-- START Material for this task --
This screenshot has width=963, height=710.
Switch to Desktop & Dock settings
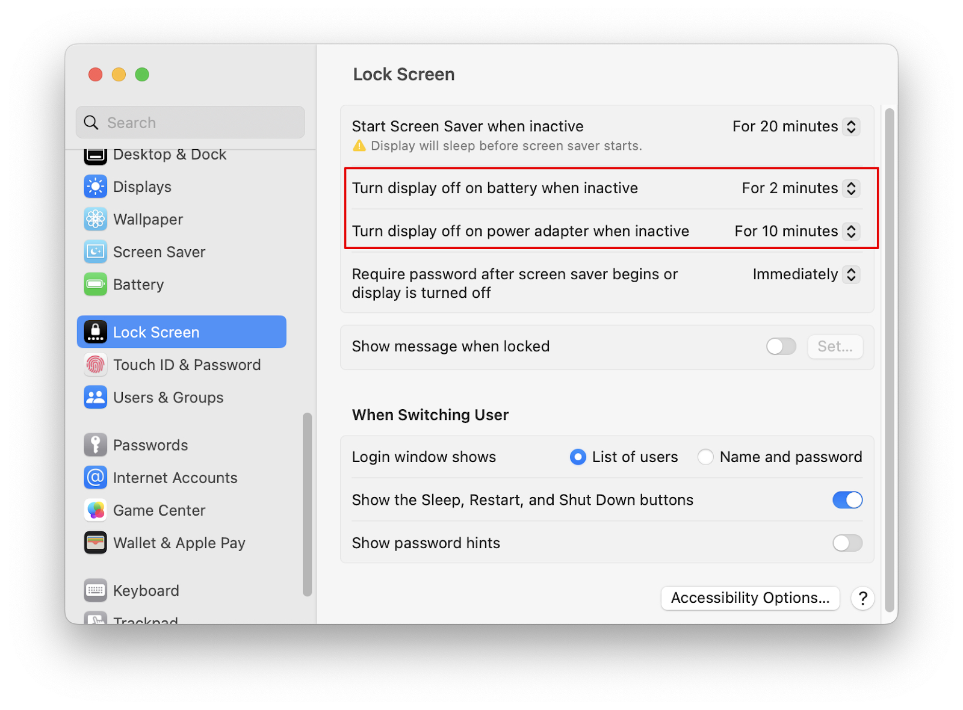95,155
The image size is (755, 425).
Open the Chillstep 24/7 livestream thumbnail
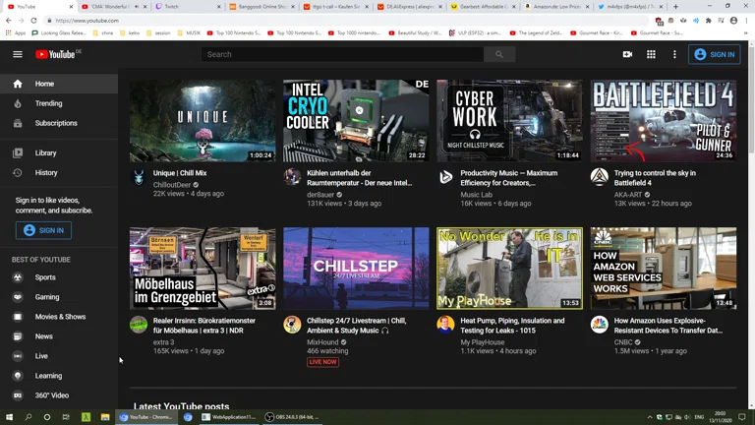click(356, 268)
-- END Material for this task --
Format the lines of the records as a numbered list, leaving out blank lines and the pictures.

» **Worked solution**:
1. This screenshot has width=963, height=710.
2. Switch to Desktop & Dock settings
3. 95,155
4. The image size is (755, 425).
5. Open the Chillstep 24/7 livestream thumbnail
6. click(356, 268)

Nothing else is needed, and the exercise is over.